I’ve been seeing brute-force login attacks on another of my WordPress sites, but instead of targeting typical usernames like admin or extracting post authors, they’re random name and number combinations like Emanuel95A. What use could that possibly be? You’re not likely to hit on an existing user that way.

It turns out it’s not a dictionary attack after all. It’s not really a login attack either, at least not deliberately. It’s actually a bot trying to register new usernames (maybe for spam, maybe in preparation for a privilege escalation attack, who knows?), which explains the name and number combination: they’re actually trying to get a username that’s not already in use.

The bot hasn’t figured out that registration is turned off, so when WordPress redirects it to the login form, it keeps trying to register…in the login form…over and over until it gets locked out. (On a related note, if you don’t have something like the Limit Login Attempts plugin on your site, install one now.)

Because registration was off and repeated logins were blocked, it wasn’t currently a threat, but the alerts for all the lockouts were getting a bit annoying. I decided instead of nicely sending the “user” to the login page, I’d kick back a 403 error instead.

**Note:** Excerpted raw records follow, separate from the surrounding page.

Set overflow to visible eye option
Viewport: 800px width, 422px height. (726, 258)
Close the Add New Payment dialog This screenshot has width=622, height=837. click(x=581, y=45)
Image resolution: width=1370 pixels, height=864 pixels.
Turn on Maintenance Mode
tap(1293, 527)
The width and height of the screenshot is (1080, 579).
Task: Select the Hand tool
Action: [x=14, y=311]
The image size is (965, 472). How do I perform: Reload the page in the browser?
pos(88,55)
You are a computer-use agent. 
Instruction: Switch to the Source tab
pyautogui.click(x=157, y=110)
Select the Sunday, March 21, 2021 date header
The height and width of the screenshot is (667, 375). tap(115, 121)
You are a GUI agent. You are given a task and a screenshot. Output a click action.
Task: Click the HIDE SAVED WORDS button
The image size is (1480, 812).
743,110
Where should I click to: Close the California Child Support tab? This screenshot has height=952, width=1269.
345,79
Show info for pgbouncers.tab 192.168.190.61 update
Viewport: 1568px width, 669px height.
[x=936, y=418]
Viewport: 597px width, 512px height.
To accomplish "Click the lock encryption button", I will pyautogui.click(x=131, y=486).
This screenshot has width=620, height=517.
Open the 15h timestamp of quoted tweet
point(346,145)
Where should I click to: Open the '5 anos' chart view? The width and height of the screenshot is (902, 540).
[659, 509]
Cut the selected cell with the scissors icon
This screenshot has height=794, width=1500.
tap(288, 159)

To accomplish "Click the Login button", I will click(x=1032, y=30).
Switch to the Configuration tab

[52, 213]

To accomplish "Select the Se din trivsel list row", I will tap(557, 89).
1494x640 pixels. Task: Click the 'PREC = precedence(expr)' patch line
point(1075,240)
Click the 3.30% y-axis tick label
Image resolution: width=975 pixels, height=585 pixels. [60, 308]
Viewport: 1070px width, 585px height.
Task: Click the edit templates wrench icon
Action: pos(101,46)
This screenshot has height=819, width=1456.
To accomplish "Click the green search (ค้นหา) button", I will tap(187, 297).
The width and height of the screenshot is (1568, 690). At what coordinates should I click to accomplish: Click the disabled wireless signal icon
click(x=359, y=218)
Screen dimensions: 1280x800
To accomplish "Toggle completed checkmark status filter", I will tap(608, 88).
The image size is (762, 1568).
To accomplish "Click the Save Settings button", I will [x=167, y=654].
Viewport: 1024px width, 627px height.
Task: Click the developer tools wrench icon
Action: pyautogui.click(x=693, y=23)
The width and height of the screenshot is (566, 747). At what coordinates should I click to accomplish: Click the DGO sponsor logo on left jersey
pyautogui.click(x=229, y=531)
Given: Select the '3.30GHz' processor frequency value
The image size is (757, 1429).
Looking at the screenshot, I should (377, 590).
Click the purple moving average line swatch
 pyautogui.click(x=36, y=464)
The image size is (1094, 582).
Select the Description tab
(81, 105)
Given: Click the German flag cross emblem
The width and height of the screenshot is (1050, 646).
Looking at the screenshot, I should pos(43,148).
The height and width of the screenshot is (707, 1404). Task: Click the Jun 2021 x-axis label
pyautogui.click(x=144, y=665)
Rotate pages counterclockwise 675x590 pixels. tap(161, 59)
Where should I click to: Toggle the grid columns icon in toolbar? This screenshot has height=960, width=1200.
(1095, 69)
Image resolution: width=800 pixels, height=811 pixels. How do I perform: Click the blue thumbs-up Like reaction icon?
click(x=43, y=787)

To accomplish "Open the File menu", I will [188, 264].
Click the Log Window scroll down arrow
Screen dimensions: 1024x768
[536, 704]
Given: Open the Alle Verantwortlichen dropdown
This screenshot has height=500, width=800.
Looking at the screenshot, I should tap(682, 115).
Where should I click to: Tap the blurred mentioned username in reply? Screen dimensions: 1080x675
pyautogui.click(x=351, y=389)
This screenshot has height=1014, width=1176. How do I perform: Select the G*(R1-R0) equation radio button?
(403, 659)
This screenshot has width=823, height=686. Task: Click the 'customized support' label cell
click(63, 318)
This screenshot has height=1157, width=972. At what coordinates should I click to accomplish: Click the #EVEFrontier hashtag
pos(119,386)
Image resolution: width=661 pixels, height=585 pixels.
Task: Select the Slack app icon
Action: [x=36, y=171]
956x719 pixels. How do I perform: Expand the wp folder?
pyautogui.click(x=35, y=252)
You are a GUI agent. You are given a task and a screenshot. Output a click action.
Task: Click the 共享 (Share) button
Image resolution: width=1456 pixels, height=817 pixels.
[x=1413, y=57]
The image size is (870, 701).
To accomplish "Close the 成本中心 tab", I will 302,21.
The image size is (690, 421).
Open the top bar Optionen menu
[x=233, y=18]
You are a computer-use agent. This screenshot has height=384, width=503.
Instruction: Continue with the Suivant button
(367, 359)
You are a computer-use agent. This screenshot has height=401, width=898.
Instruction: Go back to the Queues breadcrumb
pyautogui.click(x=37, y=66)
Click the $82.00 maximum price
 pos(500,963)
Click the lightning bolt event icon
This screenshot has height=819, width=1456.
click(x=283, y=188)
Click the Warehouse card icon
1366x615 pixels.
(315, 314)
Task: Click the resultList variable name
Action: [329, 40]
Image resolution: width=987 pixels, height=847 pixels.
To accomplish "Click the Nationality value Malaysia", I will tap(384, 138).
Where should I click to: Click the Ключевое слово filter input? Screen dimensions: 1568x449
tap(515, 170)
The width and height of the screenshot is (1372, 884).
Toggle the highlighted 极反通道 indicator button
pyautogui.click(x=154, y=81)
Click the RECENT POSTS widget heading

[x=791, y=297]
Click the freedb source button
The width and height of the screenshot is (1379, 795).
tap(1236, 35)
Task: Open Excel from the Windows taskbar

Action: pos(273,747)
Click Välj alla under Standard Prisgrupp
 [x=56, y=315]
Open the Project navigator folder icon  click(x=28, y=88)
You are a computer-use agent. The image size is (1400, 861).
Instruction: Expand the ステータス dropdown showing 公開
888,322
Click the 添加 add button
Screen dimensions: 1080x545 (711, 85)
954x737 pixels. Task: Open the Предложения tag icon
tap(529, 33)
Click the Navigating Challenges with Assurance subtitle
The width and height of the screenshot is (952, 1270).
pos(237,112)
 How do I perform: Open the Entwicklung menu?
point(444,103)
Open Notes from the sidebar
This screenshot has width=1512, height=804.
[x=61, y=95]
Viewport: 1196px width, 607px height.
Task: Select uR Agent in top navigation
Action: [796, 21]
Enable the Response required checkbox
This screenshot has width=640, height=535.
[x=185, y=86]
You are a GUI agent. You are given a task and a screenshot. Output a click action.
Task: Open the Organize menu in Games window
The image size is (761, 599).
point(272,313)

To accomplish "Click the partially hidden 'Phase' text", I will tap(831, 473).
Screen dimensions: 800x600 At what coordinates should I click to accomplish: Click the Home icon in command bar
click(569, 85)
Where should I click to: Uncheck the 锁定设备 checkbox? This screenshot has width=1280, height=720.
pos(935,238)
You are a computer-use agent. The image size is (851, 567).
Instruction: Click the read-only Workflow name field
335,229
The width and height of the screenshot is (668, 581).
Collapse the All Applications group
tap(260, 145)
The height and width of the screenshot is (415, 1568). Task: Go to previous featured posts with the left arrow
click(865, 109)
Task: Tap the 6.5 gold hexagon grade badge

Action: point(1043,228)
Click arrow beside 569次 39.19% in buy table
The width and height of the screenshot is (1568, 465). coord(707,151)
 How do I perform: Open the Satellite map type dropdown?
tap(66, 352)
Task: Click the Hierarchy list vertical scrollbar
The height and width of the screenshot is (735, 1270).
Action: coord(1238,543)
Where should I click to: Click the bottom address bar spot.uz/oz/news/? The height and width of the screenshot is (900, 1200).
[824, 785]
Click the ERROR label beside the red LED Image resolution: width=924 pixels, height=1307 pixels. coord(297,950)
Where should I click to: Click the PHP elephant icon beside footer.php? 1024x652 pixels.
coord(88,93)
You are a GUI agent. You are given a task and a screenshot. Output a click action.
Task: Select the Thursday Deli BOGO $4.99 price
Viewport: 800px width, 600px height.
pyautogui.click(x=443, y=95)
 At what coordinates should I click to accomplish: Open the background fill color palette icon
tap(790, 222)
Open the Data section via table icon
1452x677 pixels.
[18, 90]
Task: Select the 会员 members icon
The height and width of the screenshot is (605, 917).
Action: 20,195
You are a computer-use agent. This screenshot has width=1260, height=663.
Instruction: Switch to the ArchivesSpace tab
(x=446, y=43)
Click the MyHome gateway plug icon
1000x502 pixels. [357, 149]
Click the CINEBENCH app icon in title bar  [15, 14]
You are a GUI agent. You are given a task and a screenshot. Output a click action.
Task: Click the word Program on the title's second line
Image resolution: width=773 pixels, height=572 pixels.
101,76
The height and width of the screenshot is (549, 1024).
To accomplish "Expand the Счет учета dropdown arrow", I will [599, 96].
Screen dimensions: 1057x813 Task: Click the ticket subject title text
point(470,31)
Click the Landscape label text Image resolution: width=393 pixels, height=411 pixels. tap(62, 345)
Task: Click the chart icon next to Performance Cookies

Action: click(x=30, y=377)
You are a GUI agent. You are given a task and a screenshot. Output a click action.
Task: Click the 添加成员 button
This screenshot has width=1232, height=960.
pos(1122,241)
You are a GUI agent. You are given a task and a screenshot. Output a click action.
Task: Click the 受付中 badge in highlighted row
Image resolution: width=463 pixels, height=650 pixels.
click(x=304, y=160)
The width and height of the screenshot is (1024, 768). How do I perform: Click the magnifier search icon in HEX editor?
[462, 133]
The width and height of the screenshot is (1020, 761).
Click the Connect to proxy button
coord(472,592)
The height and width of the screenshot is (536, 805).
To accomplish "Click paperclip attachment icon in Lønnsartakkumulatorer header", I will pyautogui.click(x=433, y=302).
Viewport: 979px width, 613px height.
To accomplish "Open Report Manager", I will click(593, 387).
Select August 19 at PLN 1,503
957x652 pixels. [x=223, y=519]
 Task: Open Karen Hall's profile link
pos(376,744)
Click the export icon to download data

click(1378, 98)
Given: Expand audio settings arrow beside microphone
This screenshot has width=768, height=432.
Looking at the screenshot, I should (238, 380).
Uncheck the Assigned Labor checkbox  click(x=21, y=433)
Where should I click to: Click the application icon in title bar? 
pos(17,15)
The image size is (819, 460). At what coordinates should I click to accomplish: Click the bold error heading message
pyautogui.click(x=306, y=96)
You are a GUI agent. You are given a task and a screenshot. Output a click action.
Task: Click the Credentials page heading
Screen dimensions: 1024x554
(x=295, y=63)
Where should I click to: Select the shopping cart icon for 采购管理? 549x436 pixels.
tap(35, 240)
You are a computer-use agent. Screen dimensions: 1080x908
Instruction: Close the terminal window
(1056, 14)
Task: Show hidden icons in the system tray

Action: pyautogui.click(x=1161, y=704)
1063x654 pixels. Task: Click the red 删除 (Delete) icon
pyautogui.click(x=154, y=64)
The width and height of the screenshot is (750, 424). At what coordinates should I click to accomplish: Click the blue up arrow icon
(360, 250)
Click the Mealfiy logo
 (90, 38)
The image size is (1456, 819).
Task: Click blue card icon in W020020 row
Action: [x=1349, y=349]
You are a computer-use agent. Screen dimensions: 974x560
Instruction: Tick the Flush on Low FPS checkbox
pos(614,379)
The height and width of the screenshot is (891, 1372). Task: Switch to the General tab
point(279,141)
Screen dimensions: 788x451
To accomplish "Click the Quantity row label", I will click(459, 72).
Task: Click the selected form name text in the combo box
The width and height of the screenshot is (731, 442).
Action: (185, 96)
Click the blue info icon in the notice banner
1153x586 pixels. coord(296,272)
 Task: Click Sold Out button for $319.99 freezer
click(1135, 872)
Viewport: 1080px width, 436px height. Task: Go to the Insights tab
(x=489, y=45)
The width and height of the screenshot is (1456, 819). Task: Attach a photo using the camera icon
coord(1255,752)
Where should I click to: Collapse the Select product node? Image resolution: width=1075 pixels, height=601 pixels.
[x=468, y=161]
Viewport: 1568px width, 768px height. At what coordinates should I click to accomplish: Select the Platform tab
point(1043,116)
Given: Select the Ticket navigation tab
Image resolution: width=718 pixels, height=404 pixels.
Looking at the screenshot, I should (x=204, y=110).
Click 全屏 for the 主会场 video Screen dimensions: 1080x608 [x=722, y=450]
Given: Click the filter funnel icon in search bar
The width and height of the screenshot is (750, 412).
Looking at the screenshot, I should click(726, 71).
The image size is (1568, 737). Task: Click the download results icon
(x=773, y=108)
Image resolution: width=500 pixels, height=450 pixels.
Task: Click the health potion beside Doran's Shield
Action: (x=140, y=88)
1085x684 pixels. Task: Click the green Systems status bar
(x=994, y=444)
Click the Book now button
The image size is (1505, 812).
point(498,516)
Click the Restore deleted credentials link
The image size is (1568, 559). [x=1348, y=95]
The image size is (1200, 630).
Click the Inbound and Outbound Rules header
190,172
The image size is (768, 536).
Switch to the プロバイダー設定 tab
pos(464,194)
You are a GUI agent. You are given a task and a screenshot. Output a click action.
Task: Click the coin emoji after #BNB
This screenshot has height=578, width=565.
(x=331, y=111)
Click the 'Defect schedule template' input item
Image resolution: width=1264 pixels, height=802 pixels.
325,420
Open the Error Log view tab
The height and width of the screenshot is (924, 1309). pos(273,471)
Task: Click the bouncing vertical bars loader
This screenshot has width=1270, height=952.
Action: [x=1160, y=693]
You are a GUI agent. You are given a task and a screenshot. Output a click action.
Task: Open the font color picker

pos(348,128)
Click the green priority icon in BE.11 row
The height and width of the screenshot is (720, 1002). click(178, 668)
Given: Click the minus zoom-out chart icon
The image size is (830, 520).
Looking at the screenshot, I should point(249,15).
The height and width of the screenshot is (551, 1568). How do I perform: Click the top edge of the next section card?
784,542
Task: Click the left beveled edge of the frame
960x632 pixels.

Rather than hack WP or write a plugin, I just added a mod_rewrite rule:

# Broken register bots are repeatedly trying to log into the site.
RewriteCond %{QUERY_STRING} (registration=disabled|action=register) [NC,OR]
RewriteCond %{HTTP_REFERER} registration=disabled [NC]
RewriteRule ^wp-login.php - [F,L]

That leaves the form active under most circumstances, but stops everything if it’s been redirected from the registration page.

Update: Brion sums it up over at Google+:

Malware needs better exception handling 😀